Friday, December 2, 2011

World Civ: Emergence of the Greek Polis

By this time the Greeks are rising as a civilization. The Aegean has been repopulated since the destruction wrought by Thera and though the new civilization will build few empires, it is one that will influence the greater powers of the western world for centuries to come.

At the heart of this new system is the polis, a “city” after a sort, though more of an idea than a walled town, though the agora, or local meeting place, can function as a defensible location. Each of the local families is known as an oikos, and each oikos includes the extended family, as well as dependents. Local families join together to form a genos and it is a collection of these clans that collect into a polis. Curiously, the individual oikos do not restrain their allegiance to their polis, but allow for close ties to the families of other cities, forming an ethnos that competes with the polis establishment.

As time goes on, the various cities coalesce into actual towns, as farming in the deforested Grecian countryside leads to population growth. Once the towns grow to a certain size, however, some people begin seeking new homes and leave to form colonies, or apoika. Unlike the colonies of other peoples, however, these establishments hold themselves politically aloof, preferring to maintain only ceremonial ties to their mother cities. The Greeks hate the idea of another lording over them, and this attitude stalls the colonization effort around the middle 500s, as the now sea-faring Greeks find the Mediterranean increasingly occupied by Phoenicians, Etruscans, and other peoples. It is also this staunch individualism that shall prevent the Greeks from forming empires, as we shall see by and by.

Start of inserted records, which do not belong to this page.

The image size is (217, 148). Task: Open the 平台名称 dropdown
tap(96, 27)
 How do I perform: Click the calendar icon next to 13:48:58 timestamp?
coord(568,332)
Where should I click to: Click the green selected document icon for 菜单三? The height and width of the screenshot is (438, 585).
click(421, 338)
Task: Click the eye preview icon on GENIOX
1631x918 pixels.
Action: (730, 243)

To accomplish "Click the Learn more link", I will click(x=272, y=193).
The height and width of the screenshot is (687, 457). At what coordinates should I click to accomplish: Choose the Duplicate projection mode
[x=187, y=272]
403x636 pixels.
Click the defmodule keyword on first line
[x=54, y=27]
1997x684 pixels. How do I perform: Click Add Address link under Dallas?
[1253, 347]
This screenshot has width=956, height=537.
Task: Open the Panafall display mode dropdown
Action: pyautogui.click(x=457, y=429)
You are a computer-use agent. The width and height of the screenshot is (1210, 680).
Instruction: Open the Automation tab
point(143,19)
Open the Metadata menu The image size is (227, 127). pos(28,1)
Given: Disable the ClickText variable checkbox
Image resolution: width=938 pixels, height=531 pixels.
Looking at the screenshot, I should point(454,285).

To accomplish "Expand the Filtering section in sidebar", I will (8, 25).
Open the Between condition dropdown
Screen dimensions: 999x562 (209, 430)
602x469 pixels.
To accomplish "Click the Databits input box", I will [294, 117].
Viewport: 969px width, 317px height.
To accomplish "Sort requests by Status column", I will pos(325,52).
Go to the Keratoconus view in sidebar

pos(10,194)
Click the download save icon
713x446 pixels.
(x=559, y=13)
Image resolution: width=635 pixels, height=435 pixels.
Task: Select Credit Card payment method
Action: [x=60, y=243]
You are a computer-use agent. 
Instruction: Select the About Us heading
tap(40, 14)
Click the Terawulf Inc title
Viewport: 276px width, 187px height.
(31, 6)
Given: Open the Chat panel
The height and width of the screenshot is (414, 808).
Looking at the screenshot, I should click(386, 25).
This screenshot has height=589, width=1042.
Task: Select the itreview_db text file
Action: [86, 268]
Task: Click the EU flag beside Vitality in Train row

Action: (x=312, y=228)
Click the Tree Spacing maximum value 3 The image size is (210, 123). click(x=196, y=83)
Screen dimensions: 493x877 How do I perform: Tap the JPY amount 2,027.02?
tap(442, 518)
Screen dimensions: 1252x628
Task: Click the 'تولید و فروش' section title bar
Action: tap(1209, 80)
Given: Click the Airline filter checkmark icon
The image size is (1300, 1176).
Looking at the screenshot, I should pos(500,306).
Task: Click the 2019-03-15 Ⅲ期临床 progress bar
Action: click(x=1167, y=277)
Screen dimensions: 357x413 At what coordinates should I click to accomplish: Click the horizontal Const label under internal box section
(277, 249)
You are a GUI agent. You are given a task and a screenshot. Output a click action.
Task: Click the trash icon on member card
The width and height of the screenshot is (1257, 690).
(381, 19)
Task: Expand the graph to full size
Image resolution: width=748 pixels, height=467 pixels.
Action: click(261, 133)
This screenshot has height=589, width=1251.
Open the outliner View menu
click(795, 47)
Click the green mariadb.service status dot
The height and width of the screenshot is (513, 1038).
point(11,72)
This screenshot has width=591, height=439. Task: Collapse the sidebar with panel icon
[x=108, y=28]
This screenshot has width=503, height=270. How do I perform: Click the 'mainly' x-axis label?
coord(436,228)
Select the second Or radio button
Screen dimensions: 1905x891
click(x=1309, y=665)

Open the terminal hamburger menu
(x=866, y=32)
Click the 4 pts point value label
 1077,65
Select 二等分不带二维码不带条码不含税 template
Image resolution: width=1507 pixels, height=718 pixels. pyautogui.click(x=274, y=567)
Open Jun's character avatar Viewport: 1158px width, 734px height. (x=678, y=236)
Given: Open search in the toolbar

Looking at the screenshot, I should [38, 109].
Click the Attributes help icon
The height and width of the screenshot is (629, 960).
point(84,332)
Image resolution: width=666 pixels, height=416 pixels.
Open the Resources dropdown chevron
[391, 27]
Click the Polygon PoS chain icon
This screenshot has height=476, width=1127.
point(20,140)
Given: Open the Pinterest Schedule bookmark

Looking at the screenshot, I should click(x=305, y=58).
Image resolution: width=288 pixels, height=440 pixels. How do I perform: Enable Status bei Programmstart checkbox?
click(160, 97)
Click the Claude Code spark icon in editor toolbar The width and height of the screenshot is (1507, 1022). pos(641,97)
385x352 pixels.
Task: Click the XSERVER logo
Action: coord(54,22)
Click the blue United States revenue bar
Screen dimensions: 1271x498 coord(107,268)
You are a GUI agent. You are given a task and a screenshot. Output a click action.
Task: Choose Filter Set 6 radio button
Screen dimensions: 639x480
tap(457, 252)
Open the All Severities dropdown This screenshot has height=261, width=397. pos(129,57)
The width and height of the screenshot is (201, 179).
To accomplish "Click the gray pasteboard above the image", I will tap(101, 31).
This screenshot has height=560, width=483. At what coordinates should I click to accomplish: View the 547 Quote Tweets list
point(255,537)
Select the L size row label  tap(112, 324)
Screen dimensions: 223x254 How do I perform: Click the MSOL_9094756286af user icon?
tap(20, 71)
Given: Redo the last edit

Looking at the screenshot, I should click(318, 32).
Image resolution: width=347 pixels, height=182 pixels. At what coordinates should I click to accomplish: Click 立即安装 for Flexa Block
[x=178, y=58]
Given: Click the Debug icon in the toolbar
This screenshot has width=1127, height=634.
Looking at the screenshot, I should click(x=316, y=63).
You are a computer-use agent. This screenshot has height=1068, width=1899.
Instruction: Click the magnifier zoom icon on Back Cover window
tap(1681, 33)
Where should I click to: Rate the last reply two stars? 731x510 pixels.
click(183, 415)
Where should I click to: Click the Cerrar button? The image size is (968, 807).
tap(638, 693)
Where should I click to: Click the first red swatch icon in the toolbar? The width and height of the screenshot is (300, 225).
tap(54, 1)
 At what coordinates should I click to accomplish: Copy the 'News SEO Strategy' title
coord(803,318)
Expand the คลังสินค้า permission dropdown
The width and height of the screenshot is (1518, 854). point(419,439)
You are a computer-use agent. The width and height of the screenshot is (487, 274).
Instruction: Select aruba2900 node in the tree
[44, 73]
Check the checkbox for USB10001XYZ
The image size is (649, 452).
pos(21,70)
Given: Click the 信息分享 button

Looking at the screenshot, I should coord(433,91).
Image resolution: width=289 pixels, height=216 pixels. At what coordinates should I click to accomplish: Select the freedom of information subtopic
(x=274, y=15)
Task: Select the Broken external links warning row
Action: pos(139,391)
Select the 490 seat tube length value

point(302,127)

But if the Greeks are sundered politically and by the mountainous terrain, they are unified by their culture. They share the same warrior standards of hoplites in close phalanxes and the love the tales of Homer, wherein the heroes do battle for glory – an irony since the warrior heroes at Ilium battled individually, so unlike the phalanx formations used by the Greeks. More, the Greeks love philosophers, who love to discuss strange ideas, from the rationalization of reality, to the religion created by their Homer. Interestingly, said religion has little bearing on politics, which are rather more defined by personality (a tyranny) or by citizenship.